*WHAT TO PRODUCE*. Across the records, count every line that includes "agent" and give the number by itself.

===== INPUT RECORDS =====

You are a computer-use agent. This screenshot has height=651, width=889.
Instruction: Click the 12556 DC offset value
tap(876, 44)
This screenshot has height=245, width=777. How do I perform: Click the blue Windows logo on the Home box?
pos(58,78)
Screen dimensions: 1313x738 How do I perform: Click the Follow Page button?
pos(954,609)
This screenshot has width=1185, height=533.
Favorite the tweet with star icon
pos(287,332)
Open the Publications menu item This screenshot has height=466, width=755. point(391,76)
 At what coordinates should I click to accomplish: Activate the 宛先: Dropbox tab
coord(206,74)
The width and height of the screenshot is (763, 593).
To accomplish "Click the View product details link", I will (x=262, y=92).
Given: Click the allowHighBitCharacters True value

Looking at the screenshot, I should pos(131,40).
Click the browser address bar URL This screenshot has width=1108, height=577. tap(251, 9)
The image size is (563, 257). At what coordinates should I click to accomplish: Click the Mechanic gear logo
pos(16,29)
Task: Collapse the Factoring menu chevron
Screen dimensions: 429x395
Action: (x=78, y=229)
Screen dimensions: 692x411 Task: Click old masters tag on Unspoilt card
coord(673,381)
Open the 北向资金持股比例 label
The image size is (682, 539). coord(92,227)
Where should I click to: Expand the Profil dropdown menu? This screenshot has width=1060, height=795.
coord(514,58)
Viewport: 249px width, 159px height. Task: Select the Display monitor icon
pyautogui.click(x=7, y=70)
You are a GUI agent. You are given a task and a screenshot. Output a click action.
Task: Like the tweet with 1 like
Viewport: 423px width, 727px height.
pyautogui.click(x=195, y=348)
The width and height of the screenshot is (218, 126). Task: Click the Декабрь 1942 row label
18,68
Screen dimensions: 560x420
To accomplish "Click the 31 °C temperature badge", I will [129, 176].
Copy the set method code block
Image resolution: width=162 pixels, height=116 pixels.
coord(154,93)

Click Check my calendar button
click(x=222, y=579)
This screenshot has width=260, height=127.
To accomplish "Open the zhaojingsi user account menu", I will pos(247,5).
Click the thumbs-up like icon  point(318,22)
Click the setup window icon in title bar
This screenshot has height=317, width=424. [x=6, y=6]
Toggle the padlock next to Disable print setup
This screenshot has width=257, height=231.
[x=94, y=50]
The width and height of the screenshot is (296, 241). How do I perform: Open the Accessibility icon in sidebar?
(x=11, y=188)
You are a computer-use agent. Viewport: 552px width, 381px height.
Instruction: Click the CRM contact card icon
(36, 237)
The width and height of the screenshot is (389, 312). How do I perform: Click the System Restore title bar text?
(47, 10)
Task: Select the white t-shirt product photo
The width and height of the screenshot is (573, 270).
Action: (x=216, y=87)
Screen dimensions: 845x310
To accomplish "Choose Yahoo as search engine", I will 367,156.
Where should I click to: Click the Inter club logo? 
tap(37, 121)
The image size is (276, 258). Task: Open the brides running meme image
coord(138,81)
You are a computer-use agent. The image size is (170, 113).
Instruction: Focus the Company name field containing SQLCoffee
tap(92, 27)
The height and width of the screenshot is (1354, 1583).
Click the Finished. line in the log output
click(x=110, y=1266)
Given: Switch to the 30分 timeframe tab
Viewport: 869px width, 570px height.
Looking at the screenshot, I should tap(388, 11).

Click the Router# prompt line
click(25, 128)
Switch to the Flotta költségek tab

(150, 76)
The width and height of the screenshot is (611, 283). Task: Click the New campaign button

=====

*WRITTEN RESPONSE*. 4